:: Source extract ::
+---+

Quantization of Probability Distributions via Divide-and-Conquer: Convergence and Error Propagation under Distributional Arithmetic Operations
Bilgesu Arif Bilgin, Olof Hallqvist Elias, Michael Selby, Phillip Stanley-Marbell

TL;DR
This paper introduces a divide-and-conquer algorithm for approximating continuous probability distributions, providing error bounds and demonstrating improved stability during distributional arithmetic operations through numerical experiments.
Contribution
It offers a new approximation method with proven convergence bounds and enhanced stability compared to existing schemes for distributional arithmetic operations.

+---+

(Pixel coordinate grounding data)
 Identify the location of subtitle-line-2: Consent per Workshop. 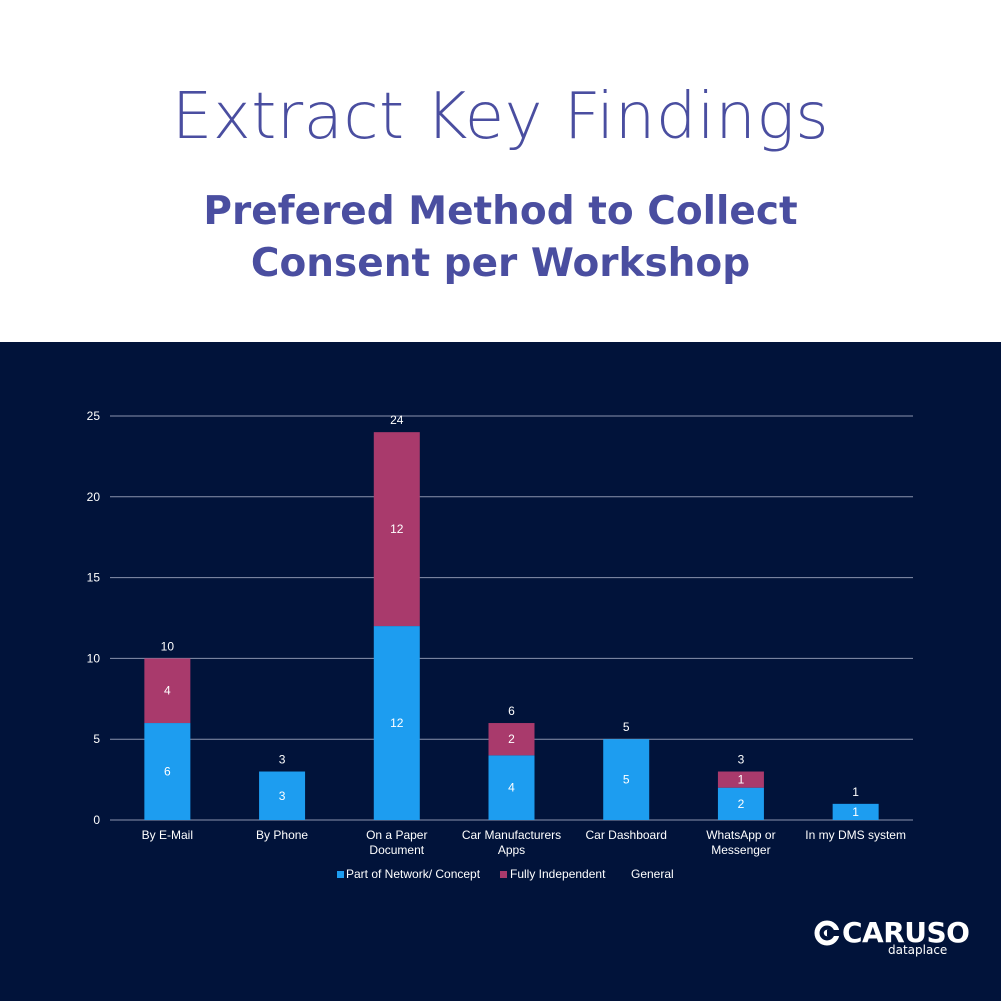
(500, 264).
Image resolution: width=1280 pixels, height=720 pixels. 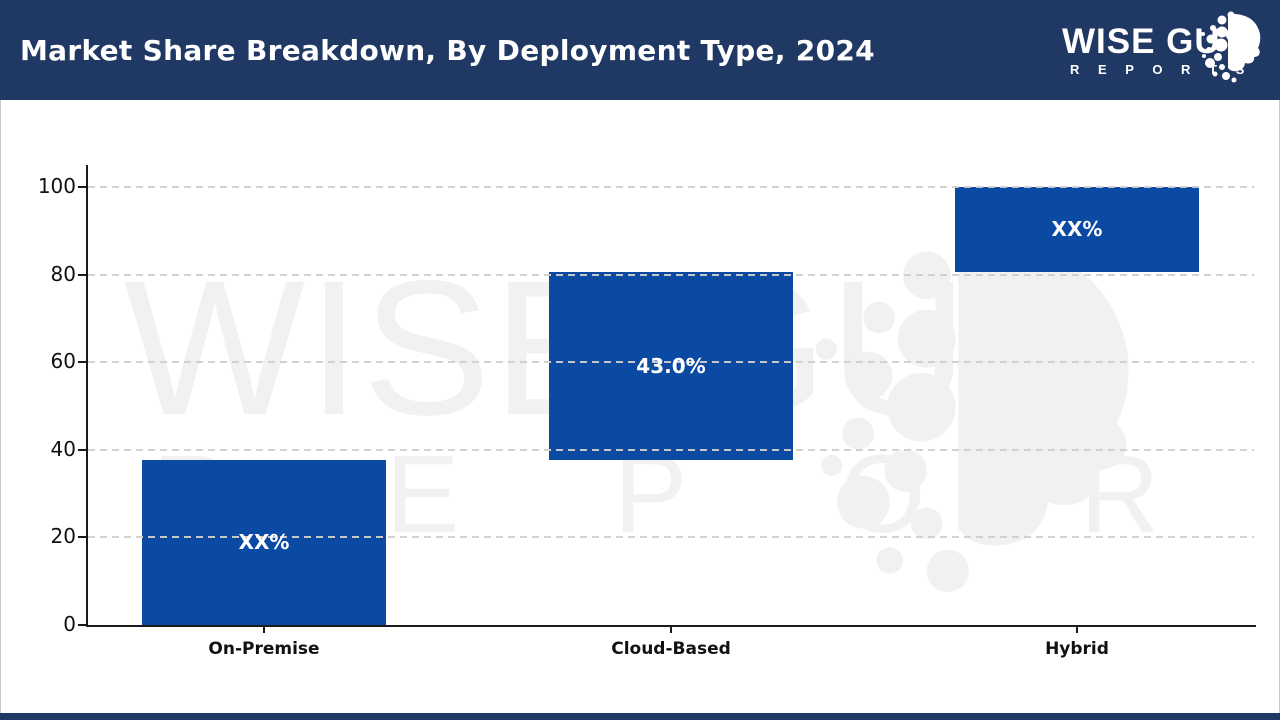 I want to click on brand-subtitle: R E P O R T S, so click(x=1161, y=70).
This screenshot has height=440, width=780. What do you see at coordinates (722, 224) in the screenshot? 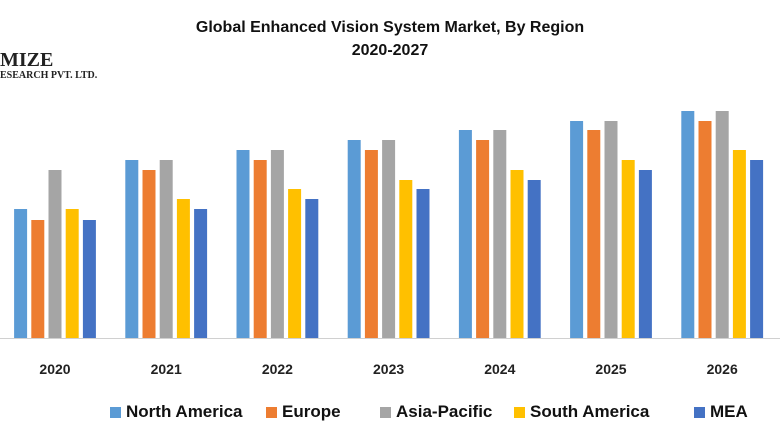
I see `bar-asia-pacific-2026` at bounding box center [722, 224].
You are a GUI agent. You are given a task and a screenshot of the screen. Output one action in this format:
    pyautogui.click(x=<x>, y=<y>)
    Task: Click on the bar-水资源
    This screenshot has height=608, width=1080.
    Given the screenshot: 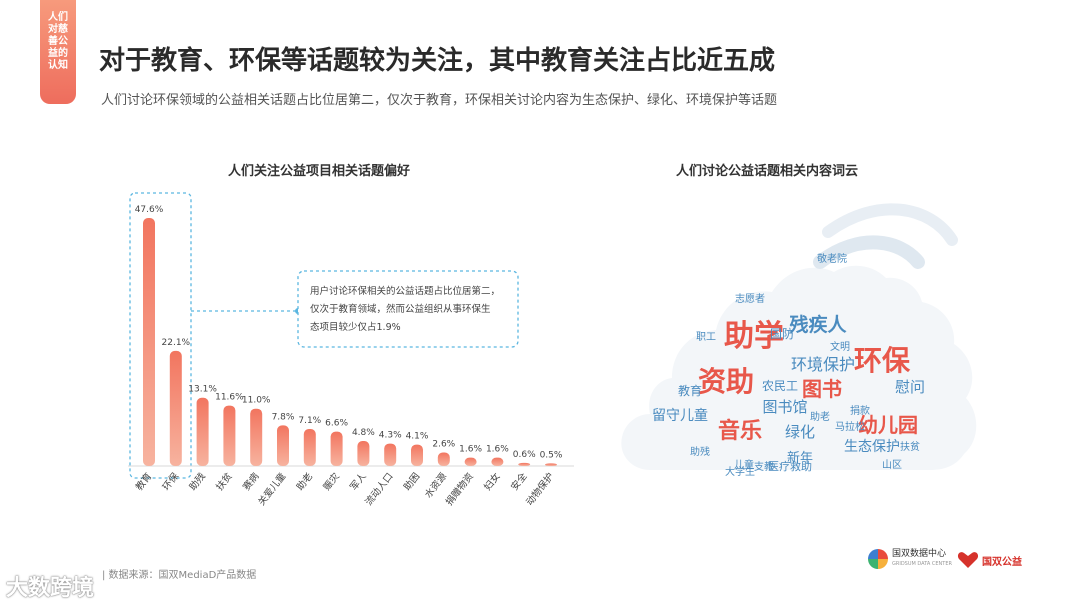 What is the action you would take?
    pyautogui.click(x=444, y=459)
    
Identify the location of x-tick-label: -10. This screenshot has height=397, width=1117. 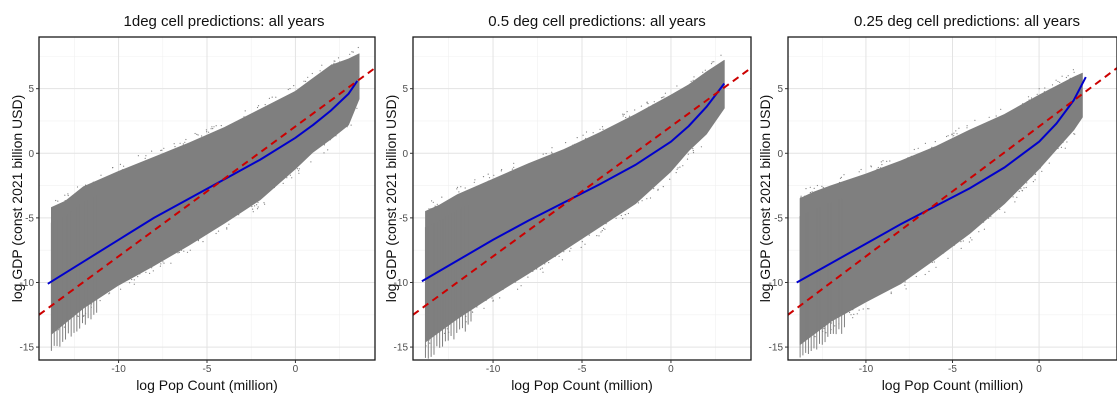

+---+

:: Work to complete ::
Reproduce the paper summary on quantizing probability distributions in full, word for word. These rows have no connection to the paper summary.

:: Written solution ::
Quantization of Probability Distributions via Divide-and-Conquer: Convergence and Error Propagation under Distributional Arithmetic Operations
Bilgesu Arif Bilgin, Olof Hallqvist Elias, Michael Selby, Phillip Stanley-Marbell

TL;DR
This paper introduces a divide-and-conquer algorithm for approximating continuous probability distributions, providing error bounds and demonstrating improved stability during distributional arithmetic operations through numerical experiments.
Contribution
It offers a new approximation method with proven convergence bounds and enhanced stability compared to existing schemes for distributional arithmetic operations.